▶ [Dataset records]
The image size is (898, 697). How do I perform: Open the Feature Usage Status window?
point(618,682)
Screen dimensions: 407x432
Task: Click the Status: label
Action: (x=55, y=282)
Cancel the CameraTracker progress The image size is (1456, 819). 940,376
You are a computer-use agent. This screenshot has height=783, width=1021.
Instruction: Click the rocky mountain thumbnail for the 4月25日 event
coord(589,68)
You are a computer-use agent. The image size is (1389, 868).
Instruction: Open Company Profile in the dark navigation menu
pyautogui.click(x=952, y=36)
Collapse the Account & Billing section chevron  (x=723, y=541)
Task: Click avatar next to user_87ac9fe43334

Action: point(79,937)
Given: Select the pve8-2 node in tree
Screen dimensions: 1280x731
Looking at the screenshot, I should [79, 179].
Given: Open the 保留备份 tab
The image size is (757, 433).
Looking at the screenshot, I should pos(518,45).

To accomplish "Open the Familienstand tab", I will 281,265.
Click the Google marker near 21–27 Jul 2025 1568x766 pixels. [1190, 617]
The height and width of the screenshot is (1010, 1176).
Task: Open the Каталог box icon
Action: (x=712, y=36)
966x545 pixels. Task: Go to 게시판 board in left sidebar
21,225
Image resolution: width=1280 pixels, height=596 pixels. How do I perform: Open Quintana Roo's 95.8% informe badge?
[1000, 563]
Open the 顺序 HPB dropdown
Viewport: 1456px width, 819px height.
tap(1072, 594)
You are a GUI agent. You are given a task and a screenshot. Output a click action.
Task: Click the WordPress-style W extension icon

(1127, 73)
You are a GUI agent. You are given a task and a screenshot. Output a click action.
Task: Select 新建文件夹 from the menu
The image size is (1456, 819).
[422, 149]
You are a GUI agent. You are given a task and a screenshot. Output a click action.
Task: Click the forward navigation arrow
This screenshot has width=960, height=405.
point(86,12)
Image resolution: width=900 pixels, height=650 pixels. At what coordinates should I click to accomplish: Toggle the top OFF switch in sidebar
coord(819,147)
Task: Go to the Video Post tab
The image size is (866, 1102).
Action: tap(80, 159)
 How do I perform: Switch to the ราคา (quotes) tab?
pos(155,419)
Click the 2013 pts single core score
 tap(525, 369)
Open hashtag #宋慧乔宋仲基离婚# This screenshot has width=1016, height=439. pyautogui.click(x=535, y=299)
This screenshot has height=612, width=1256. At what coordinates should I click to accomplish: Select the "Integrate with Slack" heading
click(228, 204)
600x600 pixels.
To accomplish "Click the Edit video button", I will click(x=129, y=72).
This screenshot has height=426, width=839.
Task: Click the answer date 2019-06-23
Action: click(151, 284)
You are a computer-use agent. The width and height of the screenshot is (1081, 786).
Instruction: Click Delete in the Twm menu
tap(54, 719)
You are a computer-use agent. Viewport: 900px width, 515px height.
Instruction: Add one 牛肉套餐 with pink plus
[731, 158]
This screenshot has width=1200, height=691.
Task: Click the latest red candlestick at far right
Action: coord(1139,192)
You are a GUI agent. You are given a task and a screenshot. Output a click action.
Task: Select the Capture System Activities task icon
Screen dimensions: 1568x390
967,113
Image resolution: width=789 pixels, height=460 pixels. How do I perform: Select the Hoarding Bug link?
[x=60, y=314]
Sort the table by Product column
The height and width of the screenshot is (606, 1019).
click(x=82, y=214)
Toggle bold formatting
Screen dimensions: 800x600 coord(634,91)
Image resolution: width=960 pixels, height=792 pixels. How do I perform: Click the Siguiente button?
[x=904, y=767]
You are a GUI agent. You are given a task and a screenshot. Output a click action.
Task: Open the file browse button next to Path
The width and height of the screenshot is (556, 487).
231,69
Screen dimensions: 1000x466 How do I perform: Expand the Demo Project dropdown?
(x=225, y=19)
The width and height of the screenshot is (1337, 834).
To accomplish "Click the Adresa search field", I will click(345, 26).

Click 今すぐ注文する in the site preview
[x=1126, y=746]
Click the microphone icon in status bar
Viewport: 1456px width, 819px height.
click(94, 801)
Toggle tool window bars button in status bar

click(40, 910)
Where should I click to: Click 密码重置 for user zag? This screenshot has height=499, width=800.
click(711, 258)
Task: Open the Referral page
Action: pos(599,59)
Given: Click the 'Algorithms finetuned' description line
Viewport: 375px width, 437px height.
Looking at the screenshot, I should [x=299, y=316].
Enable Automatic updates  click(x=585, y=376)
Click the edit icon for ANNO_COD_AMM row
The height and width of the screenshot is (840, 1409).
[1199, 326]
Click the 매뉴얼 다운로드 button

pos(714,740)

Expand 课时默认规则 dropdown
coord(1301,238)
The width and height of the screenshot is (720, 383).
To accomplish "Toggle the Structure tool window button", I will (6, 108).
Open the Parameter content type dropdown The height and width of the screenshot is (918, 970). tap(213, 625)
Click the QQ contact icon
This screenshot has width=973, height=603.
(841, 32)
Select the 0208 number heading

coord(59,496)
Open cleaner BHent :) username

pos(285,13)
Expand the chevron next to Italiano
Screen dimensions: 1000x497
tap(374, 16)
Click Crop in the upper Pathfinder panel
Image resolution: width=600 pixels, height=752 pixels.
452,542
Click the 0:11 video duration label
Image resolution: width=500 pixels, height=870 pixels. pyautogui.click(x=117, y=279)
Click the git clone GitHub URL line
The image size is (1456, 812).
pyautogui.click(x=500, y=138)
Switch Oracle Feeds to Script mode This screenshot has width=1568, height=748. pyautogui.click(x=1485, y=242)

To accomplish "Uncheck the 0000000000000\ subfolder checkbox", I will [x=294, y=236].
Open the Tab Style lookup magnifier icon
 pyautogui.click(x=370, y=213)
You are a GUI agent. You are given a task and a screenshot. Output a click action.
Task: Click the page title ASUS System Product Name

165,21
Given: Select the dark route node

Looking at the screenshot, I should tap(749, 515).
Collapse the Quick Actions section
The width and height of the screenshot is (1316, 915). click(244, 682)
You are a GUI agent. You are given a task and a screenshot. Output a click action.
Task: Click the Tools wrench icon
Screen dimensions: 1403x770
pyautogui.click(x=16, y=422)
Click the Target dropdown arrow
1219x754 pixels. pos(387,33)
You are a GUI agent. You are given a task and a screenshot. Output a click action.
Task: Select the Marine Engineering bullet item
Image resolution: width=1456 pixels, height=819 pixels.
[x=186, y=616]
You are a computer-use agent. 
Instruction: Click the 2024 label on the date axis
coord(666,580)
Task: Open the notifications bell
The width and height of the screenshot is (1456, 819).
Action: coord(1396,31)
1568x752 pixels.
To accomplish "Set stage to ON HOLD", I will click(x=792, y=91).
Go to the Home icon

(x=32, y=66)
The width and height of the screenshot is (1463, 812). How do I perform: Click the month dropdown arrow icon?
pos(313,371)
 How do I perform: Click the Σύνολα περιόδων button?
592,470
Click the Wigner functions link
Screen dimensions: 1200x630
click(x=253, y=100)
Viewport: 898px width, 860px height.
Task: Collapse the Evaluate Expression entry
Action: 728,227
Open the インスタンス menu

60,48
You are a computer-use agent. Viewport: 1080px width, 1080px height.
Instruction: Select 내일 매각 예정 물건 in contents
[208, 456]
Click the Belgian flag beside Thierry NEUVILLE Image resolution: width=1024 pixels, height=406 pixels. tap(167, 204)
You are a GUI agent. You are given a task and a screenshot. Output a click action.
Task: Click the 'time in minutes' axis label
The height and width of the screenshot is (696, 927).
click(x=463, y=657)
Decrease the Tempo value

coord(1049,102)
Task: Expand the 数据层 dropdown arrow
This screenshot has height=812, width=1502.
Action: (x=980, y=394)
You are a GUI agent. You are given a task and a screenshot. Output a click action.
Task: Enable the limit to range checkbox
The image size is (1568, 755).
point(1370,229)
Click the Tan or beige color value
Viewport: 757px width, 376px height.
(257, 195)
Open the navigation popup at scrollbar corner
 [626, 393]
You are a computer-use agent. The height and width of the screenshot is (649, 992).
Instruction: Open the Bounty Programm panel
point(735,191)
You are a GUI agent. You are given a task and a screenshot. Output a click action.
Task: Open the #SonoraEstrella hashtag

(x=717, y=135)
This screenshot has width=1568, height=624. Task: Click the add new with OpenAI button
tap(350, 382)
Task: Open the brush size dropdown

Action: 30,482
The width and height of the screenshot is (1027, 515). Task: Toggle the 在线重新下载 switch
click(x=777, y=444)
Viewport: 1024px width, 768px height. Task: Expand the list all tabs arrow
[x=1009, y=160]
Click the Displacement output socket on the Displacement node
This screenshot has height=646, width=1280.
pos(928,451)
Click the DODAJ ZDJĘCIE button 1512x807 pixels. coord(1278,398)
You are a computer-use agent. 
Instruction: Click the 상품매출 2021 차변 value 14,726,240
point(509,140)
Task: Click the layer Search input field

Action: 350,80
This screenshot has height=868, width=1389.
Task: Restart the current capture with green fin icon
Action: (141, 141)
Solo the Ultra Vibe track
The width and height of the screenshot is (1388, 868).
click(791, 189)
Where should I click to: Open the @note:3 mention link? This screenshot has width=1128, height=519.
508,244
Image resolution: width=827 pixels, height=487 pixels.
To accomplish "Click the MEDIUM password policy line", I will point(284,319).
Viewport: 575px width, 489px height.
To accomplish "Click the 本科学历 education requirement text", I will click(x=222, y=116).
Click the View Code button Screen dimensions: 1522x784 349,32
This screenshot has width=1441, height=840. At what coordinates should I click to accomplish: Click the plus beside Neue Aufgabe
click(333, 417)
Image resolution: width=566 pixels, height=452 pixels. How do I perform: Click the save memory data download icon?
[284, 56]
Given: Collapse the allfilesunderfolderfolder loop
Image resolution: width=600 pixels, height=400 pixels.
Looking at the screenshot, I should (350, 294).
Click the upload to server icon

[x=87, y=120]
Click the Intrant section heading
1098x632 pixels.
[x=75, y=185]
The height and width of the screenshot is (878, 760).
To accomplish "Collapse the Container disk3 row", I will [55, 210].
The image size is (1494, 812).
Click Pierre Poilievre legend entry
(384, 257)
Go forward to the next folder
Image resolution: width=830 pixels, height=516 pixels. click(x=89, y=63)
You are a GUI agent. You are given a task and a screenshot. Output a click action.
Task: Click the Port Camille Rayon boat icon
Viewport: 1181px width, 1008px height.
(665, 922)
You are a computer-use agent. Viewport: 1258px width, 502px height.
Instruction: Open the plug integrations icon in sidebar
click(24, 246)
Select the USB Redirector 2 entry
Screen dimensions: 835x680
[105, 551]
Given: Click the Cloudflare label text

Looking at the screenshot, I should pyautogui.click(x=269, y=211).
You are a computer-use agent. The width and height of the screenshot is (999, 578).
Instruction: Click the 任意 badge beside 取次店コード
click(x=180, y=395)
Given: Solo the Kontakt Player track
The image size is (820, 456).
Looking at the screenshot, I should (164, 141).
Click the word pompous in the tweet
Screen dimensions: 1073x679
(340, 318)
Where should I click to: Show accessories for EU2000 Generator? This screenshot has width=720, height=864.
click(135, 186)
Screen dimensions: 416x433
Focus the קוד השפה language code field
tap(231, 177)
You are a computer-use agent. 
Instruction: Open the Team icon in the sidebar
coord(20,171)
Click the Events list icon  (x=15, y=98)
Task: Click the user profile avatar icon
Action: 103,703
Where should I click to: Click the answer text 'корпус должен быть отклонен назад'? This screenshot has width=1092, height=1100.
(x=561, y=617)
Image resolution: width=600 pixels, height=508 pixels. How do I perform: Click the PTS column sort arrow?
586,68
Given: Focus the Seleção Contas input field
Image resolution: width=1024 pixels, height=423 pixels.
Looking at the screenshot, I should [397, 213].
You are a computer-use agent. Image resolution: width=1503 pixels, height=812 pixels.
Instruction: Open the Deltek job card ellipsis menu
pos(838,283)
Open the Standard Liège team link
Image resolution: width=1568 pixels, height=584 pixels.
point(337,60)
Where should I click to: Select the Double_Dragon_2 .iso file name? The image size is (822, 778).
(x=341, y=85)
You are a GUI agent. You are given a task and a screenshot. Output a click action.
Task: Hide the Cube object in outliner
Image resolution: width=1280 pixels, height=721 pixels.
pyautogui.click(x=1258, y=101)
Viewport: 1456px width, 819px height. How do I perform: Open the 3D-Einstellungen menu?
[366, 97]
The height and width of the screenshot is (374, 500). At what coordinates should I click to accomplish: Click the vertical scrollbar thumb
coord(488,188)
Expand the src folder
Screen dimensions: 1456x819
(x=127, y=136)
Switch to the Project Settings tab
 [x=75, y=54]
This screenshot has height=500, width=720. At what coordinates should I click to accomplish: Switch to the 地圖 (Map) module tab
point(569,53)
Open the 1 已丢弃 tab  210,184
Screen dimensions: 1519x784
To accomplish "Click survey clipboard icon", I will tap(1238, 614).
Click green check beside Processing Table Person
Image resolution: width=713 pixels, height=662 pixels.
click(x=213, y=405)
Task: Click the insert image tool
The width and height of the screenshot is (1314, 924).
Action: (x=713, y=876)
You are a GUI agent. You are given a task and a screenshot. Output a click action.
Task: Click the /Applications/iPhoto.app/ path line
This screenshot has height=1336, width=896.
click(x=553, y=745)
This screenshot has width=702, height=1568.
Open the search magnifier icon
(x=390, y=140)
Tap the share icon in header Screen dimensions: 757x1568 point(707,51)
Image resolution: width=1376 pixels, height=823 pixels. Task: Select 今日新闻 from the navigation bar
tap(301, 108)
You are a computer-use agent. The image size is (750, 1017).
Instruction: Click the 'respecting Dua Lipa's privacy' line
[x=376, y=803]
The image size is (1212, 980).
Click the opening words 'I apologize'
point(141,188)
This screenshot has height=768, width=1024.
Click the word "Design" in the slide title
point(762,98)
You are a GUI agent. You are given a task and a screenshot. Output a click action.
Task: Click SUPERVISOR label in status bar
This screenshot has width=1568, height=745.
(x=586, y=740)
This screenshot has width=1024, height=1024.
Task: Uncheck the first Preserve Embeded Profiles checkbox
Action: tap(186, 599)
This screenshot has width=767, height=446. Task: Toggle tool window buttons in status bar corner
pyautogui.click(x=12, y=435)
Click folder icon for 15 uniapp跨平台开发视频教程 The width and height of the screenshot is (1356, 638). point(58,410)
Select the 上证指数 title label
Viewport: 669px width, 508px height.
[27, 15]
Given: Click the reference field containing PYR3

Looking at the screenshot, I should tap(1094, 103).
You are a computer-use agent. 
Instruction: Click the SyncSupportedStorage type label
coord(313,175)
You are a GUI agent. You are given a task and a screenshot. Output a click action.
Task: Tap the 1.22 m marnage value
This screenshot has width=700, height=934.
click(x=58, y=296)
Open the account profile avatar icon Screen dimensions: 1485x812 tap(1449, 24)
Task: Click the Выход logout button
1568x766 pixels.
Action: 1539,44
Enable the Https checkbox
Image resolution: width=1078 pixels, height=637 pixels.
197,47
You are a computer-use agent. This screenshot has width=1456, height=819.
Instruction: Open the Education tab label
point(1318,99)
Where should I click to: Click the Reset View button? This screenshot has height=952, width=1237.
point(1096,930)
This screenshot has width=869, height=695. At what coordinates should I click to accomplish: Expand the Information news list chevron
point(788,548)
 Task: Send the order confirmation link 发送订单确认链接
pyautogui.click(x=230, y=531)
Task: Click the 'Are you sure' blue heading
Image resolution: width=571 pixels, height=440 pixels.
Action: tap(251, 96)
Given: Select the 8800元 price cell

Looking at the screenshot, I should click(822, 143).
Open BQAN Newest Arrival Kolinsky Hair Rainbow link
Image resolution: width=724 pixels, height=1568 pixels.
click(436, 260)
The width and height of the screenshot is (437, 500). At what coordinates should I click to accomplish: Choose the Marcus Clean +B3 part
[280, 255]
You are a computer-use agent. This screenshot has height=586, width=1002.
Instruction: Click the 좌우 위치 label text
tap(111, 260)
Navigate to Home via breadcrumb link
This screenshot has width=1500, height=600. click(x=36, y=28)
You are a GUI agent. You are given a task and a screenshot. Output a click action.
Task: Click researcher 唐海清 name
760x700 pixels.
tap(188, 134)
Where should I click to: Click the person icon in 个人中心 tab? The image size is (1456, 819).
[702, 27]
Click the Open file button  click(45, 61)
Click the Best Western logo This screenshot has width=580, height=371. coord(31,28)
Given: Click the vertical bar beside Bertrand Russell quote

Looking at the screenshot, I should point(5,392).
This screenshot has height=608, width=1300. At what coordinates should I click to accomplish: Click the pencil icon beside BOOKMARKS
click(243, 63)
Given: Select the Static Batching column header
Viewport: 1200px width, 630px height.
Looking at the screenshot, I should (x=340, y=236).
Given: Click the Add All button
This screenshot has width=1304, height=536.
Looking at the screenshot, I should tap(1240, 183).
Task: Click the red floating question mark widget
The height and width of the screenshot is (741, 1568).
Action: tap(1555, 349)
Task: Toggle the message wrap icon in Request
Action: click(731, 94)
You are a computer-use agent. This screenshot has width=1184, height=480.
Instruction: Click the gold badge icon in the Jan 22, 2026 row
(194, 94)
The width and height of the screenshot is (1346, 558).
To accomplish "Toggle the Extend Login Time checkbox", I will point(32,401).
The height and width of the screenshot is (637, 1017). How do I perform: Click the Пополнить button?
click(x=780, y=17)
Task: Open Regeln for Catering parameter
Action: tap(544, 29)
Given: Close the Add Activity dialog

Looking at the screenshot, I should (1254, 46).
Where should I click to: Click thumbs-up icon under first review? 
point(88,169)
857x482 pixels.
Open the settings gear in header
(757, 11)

▶ [Given task]
Rewrite the records from the line with "Task: Send the" down to the line with "I will point(32,401).", replacing "pencil icon" with "edit icon" and leaving everything else the same.

▶ [Result of the exercise]
 Task: Send the order confirmation link 发送订单确认链接
pyautogui.click(x=230, y=531)
Task: Click the 'Are you sure' blue heading
Image resolution: width=571 pixels, height=440 pixels.
Action: tap(251, 96)
Given: Select the 8800元 price cell

Looking at the screenshot, I should click(822, 143).
Open BQAN Newest Arrival Kolinsky Hair Rainbow link
Image resolution: width=724 pixels, height=1568 pixels.
click(436, 260)
The width and height of the screenshot is (437, 500). At what coordinates should I click to accomplish: Choose the Marcus Clean +B3 part
[280, 255]
You are a computer-use agent. This screenshot has height=586, width=1002.
Instruction: Click the 좌우 위치 label text
tap(111, 260)
Navigate to Home via breadcrumb link
This screenshot has width=1500, height=600. click(x=36, y=28)
You are a GUI agent. You are given a task and a screenshot. Output a click action.
Task: Click researcher 唐海清 name
760x700 pixels.
tap(188, 134)
Where should I click to: Click the person icon in 个人中心 tab? The image size is (1456, 819).
[702, 27]
Click the Open file button  click(45, 61)
Click the Best Western logo This screenshot has width=580, height=371. coord(31,28)
Given: Click the vertical bar beside Bertrand Russell quote

Looking at the screenshot, I should point(5,392).
This screenshot has height=608, width=1300. At what coordinates should I click to accomplish: Click the edit icon beside BOOKMARKS
click(243, 63)
Given: Select the Static Batching column header
Viewport: 1200px width, 630px height.
Looking at the screenshot, I should (x=340, y=236).
Given: Click the Add All button
This screenshot has width=1304, height=536.
Looking at the screenshot, I should tap(1240, 183).
Task: Click the red floating question mark widget
The height and width of the screenshot is (741, 1568).
Action: tap(1555, 349)
Task: Toggle the message wrap icon in Request
Action: click(731, 94)
You are a computer-use agent. This screenshot has width=1184, height=480.
Instruction: Click the gold badge icon in the Jan 22, 2026 row
(194, 94)
The width and height of the screenshot is (1346, 558).
To accomplish "Toggle the Extend Login Time checkbox", I will point(32,401).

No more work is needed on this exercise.